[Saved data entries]
───

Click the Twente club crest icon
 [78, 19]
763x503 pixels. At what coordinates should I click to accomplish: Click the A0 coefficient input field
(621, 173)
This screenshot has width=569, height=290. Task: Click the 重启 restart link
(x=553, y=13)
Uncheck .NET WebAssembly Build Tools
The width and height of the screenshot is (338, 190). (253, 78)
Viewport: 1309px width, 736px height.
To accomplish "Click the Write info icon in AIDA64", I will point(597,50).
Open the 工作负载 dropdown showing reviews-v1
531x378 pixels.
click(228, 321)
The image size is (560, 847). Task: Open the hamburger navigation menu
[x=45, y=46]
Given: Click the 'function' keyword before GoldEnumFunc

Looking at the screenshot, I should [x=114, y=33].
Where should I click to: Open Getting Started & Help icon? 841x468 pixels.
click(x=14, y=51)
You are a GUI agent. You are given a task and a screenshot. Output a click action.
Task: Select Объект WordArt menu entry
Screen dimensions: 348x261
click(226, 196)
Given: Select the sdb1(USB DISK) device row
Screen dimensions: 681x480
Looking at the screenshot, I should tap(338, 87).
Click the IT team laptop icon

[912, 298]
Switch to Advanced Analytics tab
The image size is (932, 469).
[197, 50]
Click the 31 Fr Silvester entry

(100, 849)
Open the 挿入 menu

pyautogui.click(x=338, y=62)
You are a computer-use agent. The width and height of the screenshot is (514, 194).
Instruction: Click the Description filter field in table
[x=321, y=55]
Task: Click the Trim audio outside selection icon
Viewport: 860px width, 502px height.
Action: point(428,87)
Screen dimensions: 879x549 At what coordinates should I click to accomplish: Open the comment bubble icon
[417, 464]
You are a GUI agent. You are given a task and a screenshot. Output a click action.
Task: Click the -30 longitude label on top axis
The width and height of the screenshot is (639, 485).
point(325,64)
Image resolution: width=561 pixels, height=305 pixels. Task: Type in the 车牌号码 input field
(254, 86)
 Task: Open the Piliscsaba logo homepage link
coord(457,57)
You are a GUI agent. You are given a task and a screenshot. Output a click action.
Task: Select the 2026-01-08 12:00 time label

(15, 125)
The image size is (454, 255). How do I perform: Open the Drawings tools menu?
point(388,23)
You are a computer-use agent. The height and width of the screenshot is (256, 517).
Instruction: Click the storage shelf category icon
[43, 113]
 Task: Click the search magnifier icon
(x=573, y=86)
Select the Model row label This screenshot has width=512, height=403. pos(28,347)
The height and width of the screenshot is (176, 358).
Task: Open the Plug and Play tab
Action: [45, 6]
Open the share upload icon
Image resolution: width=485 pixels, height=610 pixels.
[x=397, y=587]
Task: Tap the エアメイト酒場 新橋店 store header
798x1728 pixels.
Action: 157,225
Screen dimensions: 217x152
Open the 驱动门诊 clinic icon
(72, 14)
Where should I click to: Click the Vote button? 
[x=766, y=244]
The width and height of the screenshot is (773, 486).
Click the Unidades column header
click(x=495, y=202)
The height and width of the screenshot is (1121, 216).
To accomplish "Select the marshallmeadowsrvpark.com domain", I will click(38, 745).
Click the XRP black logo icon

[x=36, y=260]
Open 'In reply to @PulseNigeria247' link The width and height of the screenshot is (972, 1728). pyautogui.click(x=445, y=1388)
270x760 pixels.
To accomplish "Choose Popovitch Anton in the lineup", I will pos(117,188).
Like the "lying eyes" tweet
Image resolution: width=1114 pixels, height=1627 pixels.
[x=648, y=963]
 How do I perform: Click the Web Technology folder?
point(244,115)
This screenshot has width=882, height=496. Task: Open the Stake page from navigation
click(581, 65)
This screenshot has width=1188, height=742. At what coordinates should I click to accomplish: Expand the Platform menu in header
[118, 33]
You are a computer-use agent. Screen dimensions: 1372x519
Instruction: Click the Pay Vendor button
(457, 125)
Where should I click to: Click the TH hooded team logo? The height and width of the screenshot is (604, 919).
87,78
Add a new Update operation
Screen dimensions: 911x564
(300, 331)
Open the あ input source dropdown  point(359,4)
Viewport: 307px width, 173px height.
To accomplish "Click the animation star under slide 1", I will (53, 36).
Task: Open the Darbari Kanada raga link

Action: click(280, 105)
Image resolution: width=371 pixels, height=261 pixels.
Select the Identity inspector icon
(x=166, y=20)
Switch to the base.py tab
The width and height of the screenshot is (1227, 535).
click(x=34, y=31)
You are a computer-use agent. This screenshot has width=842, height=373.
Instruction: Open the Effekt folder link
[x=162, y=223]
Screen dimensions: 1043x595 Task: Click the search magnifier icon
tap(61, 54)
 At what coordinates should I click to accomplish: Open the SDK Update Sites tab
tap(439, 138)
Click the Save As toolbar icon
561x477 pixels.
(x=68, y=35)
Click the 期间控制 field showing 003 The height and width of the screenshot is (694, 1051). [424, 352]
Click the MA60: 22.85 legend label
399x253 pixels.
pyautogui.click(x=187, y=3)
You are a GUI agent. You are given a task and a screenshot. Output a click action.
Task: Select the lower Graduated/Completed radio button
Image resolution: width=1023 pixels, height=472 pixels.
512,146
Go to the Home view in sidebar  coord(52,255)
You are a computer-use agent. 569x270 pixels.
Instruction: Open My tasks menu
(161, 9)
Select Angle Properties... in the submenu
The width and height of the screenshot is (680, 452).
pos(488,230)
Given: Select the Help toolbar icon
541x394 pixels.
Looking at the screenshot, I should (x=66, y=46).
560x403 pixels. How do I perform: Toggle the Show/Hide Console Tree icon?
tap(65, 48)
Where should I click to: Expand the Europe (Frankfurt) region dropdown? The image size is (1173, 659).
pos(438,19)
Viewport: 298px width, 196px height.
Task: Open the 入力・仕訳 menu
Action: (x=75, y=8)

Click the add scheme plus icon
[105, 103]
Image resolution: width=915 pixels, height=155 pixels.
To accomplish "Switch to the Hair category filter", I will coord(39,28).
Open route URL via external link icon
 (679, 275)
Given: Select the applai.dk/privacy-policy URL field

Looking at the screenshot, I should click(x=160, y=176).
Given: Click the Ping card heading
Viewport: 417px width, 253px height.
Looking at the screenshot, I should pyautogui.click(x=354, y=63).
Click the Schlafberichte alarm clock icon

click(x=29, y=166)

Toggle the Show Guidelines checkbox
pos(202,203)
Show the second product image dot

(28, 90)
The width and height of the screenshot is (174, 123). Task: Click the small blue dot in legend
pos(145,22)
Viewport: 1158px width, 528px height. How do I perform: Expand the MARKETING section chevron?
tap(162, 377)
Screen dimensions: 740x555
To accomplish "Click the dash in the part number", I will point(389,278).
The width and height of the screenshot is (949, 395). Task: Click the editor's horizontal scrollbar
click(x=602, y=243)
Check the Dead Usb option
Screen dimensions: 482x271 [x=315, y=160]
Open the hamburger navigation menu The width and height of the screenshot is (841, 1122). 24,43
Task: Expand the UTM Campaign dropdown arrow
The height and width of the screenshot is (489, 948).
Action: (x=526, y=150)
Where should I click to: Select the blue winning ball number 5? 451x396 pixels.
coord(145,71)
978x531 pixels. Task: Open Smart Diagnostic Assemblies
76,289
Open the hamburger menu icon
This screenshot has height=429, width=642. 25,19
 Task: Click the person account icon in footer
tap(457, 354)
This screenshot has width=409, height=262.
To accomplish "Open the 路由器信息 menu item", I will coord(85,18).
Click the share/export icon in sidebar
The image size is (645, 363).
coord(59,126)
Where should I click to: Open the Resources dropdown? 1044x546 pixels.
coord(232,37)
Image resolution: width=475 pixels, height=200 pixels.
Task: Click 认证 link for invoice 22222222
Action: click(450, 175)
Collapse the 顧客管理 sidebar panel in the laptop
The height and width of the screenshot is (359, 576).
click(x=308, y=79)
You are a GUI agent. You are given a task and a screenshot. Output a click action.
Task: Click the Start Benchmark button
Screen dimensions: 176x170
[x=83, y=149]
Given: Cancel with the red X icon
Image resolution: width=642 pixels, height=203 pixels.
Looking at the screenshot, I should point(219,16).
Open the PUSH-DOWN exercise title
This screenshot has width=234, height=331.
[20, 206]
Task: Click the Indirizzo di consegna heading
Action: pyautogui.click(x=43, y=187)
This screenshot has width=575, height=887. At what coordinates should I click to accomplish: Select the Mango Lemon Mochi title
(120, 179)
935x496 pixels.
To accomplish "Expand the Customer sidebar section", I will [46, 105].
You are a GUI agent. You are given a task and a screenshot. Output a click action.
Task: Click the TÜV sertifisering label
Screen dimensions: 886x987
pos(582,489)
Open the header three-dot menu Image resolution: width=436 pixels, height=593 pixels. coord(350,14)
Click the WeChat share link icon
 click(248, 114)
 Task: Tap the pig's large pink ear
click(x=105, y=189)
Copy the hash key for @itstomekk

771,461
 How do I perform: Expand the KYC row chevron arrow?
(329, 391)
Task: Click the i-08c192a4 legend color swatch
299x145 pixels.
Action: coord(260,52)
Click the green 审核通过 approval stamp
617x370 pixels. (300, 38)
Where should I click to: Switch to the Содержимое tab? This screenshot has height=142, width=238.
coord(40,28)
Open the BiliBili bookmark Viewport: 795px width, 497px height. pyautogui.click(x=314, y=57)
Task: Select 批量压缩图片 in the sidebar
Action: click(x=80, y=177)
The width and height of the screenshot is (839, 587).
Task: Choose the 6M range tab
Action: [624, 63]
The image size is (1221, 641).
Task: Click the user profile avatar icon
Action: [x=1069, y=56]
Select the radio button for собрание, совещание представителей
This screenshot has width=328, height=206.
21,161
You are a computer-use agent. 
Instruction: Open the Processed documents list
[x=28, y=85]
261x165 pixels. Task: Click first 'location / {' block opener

───

Task instructions = Return every line from the records above that holds the word "computer".

Response to this exercise =
You are a computer-use agent. The width and height of the screenshot is (514, 194).
You are a computer-use agent. The height and width of the screenshot is (256, 517).
You are a computer-use agent. Screen dimensions: 1372x519
You are a computer-use agent. This screenshot has width=842, height=373.
You are a computer-use agent. 569x270 pixels.
You are a computer-use agent. 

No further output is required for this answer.